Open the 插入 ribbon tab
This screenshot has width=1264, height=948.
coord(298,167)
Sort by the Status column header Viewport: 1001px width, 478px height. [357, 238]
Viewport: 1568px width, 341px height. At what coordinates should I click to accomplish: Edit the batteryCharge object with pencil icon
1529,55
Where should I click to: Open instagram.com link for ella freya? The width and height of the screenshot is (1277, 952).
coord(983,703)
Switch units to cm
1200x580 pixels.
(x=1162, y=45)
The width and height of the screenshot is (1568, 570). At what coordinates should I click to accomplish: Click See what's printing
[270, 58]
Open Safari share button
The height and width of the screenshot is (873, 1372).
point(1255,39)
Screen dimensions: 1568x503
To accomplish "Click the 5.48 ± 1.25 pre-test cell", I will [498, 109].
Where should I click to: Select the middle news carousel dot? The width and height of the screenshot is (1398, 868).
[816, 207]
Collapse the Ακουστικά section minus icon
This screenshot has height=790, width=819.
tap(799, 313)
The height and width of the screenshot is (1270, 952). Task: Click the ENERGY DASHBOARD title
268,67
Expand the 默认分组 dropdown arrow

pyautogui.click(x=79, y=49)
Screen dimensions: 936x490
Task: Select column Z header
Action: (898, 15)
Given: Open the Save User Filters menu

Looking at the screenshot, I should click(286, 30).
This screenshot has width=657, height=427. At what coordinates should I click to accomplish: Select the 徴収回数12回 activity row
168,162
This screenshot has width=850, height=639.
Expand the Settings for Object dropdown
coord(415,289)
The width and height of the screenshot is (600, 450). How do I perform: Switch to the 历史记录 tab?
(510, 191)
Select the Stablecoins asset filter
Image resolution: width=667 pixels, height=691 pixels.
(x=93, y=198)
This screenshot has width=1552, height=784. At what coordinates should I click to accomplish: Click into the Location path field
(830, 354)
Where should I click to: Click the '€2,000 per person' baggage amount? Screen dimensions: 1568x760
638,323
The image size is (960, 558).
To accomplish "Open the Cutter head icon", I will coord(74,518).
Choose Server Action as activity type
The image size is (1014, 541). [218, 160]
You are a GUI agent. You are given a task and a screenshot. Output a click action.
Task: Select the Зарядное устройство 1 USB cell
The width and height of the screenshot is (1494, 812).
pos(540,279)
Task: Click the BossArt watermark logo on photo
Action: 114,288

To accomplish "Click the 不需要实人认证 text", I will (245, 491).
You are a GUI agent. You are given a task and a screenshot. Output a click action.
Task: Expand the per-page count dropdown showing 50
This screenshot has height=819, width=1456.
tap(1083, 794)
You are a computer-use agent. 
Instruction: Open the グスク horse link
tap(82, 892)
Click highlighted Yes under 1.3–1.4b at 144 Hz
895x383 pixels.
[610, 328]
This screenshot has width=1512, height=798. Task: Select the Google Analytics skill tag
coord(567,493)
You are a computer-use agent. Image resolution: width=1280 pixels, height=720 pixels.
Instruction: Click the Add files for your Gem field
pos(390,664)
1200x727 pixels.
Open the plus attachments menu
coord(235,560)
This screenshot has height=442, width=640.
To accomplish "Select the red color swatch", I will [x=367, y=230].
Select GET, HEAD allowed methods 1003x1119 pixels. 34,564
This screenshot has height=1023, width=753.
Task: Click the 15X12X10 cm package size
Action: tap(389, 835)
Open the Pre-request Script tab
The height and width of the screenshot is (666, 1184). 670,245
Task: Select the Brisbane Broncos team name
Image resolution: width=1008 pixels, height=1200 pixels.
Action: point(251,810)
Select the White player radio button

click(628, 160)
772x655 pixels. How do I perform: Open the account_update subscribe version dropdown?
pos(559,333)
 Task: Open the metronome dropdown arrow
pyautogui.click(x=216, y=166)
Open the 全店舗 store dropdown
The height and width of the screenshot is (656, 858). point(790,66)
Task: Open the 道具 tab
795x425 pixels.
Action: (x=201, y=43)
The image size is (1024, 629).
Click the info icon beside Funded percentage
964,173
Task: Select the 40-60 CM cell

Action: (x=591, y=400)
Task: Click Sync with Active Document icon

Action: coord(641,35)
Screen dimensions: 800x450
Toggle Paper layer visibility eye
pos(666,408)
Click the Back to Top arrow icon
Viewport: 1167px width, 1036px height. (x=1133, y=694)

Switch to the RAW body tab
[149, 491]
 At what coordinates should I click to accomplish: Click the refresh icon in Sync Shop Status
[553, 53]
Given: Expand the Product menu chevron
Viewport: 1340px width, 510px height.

» **Exercise**
Keep every word intact and transcribe the records in full.

» **Response to the task**
Open the 插入 ribbon tab
This screenshot has width=1264, height=948.
coord(298,167)
Sort by the Status column header Viewport: 1001px width, 478px height. [357, 238]
Viewport: 1568px width, 341px height. At what coordinates should I click to accomplish: Edit the batteryCharge object with pencil icon
1529,55
Where should I click to: Open instagram.com link for ella freya? The width and height of the screenshot is (1277, 952).
coord(983,703)
Switch units to cm
1200x580 pixels.
(x=1162, y=45)
The width and height of the screenshot is (1568, 570). At what coordinates should I click to accomplish: Click See what's printing
[270, 58]
Open Safari share button
The height and width of the screenshot is (873, 1372).
point(1255,39)
Screen dimensions: 1568x503
To accomplish "Click the 5.48 ± 1.25 pre-test cell", I will [498, 109].
Where should I click to: Select the middle news carousel dot? The width and height of the screenshot is (1398, 868).
[816, 207]
Collapse the Ακουστικά section minus icon
This screenshot has height=790, width=819.
tap(799, 313)
The height and width of the screenshot is (1270, 952). Task: Click the ENERGY DASHBOARD title
268,67
Expand the 默认分组 dropdown arrow

pyautogui.click(x=79, y=49)
Screen dimensions: 936x490
Task: Select column Z header
Action: (898, 15)
Given: Open the Save User Filters menu

Looking at the screenshot, I should click(286, 30).
This screenshot has width=657, height=427. At what coordinates should I click to accomplish: Select the 徴収回数12回 activity row
168,162
This screenshot has width=850, height=639.
Expand the Settings for Object dropdown
coord(415,289)
The width and height of the screenshot is (600, 450). How do I perform: Switch to the 历史记录 tab?
(510, 191)
Select the Stablecoins asset filter
Image resolution: width=667 pixels, height=691 pixels.
(x=93, y=198)
This screenshot has width=1552, height=784. At what coordinates should I click to accomplish: Click into the Location path field
(830, 354)
Where should I click to: Click the '€2,000 per person' baggage amount? Screen dimensions: 1568x760
638,323
The image size is (960, 558).
To accomplish "Open the Cutter head icon", I will coord(74,518).
Choose Server Action as activity type
The image size is (1014, 541). [218, 160]
You are a GUI agent. You are given a task and a screenshot. Output a click action.
Task: Select the Зарядное устройство 1 USB cell
The width and height of the screenshot is (1494, 812).
pos(540,279)
Task: Click the BossArt watermark logo on photo
Action: 114,288

To accomplish "Click the 不需要实人认证 text", I will (245, 491).
You are a GUI agent. You are given a task and a screenshot. Output a click action.
Task: Expand the per-page count dropdown showing 50
This screenshot has height=819, width=1456.
tap(1083, 794)
You are a computer-use agent. 
Instruction: Open the グスク horse link
tap(82, 892)
Click highlighted Yes under 1.3–1.4b at 144 Hz
895x383 pixels.
[610, 328]
This screenshot has width=1512, height=798. Task: Select the Google Analytics skill tag
coord(567,493)
You are a computer-use agent. Image resolution: width=1280 pixels, height=720 pixels.
Instruction: Click the Add files for your Gem field
pos(390,664)
1200x727 pixels.
Open the plus attachments menu
coord(235,560)
This screenshot has height=442, width=640.
To accomplish "Select the red color swatch", I will [x=367, y=230].
Select GET, HEAD allowed methods 1003x1119 pixels. 34,564
This screenshot has height=1023, width=753.
Task: Click the 15X12X10 cm package size
Action: tap(389, 835)
Open the Pre-request Script tab
The height and width of the screenshot is (666, 1184). 670,245
Task: Select the Brisbane Broncos team name
Image resolution: width=1008 pixels, height=1200 pixels.
Action: point(251,810)
Select the White player radio button

click(628, 160)
772x655 pixels. How do I perform: Open the account_update subscribe version dropdown?
pos(559,333)
 Task: Open the metronome dropdown arrow
pyautogui.click(x=216, y=166)
Open the 全店舗 store dropdown
The height and width of the screenshot is (656, 858). point(790,66)
Task: Open the 道具 tab
795x425 pixels.
Action: (x=201, y=43)
The image size is (1024, 629).
Click the info icon beside Funded percentage
964,173
Task: Select the 40-60 CM cell

Action: (x=591, y=400)
Task: Click Sync with Active Document icon

Action: coord(641,35)
Screen dimensions: 800x450
Toggle Paper layer visibility eye
pos(666,408)
Click the Back to Top arrow icon
Viewport: 1167px width, 1036px height. (x=1133, y=694)

Switch to the RAW body tab
[149, 491]
 At what coordinates should I click to accomplish: Click the refresh icon in Sync Shop Status
[553, 53]
Given: Expand the Product menu chevron
Viewport: 1340px width, 510px height.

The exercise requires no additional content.